All right, let’s get this out of the way first: A Bad Moms Christmas is not a new movie. It’s from 2017, a simpler time when people all over the world could go to the movies and not die of that.

I know reviewing older movies is not really the done thing but this one is on Netflix and I watched it a couple of days ago and if I write about it, I won’t feel so bad about the time I wasted watching it.

I went into it with an open mind. I’m here for any movie, any book, any commercial, any tiny undecipherable scribble on a post-it note that reminds the world of the fact that mums are people too. With so many instances of fictional women in movies and TV shows existing merely as mums whose sole function in the world is to please their husband and children, it’s refreshing to hit the brakes on that and get reminds that, well, whaddayaknow, mums are people too.

The movie is a Christmas-themed sequel to Bad Moms, a 2016 comedy about a group of mums who are very different from each other but bond over the fact that, in their own very distinct ways, they are misunderstood and under-appreciated.

For Christmas, they get to host three people who know exactly how they feel (and yet make them feel even worse): their own mums.

The result is a comedy that tries to get into the inter-generational overarching truth that it doesn’t matter how much you do, you’re never going to be a perfect mum – so the best you can do is just love your kids hard and cross your fingers that they’ll turn out okay.

The movie begins in medias res, which is something my professor of Theory of Cinema from back in my uni days would be very proud of me for saying.
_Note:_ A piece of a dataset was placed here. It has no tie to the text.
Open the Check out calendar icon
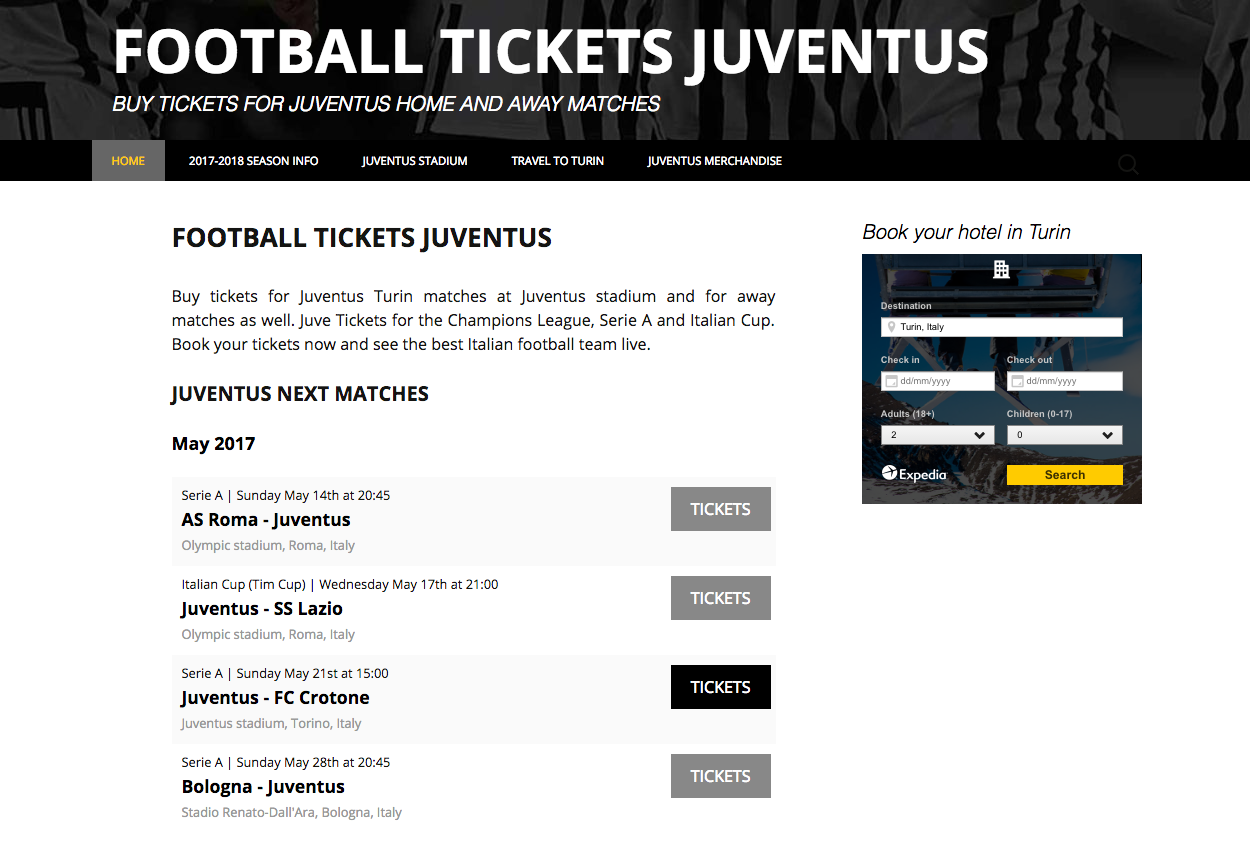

The good news is that this is the cleverest thing I’ll say about it. The rest is the plain old Sunday afternoon comedy cliche your tired brain wants, needs and deserves right now.
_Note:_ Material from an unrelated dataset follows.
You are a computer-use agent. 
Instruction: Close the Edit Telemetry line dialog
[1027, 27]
On the plus side, it aces the Bechdel test, with all the important characters being female. On the other hand, it’s got some very problematic stereotypes of both women and mothers, as well as some pesky fat shaming (of a Santa stripper) that didn’t really need to be in there.

Also included: ball waxing, hot Santa strippers and gingerbread penis licking and a fair few f-bombs. Needless to say, this is not a movie for the whole family.
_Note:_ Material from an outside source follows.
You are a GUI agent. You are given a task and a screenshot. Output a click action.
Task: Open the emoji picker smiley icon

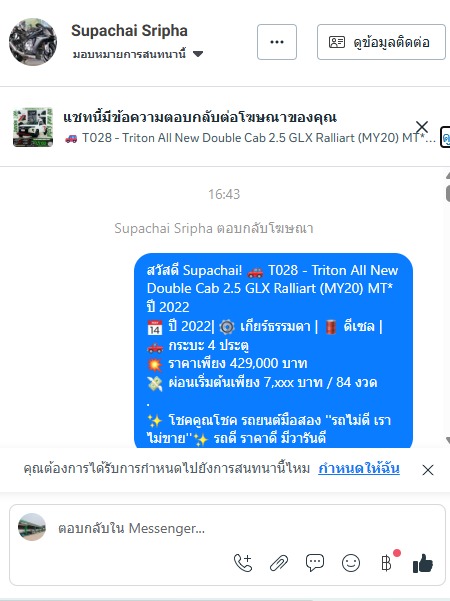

It’s also full of cliches – so many cliches – and the characters are mostly caricatures of themselves, without any real depth, with the typical stereotypes of the slutty mum, the preppy mum and the working mum all in there. If you can overlook all that, however, the thing that unites all those very different mums is the fact that they are under-appreciated and they love their children.

Despite the posters and the covers and the trailers and whatnot, the true shining star of this movie is not Mila Kunis (who plays the main mum, Amy). The star is Christina Baranski, who plays Amy’s stern and emotionally-distant mum, Ruth. For a character that seems bereft of any emotion, she ends up being the catalyst for some of the only scenes of any emotional value in the whole movie.

She is also responsible for some of the best quotes in the movie (including the one above about how “mums don’t enjoy, they give joy”).

But the quote that sums it all up the best is delivered by the great Wanda Sykes, who plays a psychologist seeing Kiki and her mum in an odd mother-daughter couples therapy session. When Kiki’s mum walks out of the session, Dr Karl enlightens Kiki about why “mums are crazy”:

Your mum was probably pretty normal before she had you. But then you were born. And you didn’t sleep for six months. So she didn’t sleep for six months. And you refused to eat. And when you did eat, you would barf all over her clothes. And that made your mum a little crazy. And then you fell off your bike and broke your arm. And then you got bullied in school and then you started dating that weird dude with the stick through his nose. And all those things? Made your mum a little more crazy. And then you got married and bought a house you can’t afford and you raise kids who never say ‘please’ or ‘thank you’, ****, they can’t even read, and all those things made your mum super duper crazy. And now you come into my office and go ‘Dr Karl, why’s my mum so crazy?’ And this answer is… You, mother******! You made your mum crazy! So be nice to your mum, ’cause you the one who *****d her **** up!

Bad Moms Christmas is nothing if not predictable, which is a good thing because nothing much is these days. The mums and the mums’ mums will all end up understanding how much they all do for the ones they love and they’re all going to live happily ever after. Of course the moral here is that mums just want what’s best for their kids, and the kids of those mums will grow up to be parents who also want the best for their kids and so on and so on until an asteroid finally does the right thing and hits this godforsaken planet once and for all (that bit isn’t in the movie but hey, sequel idea, give me a call Mila).

It’s no Christmas classic but it’s probably not trying to be anyway. Watch on a Saturday evening after the kids have gone to bed – but don’t waste your good wine on it, a $9.99 bottle will suffice.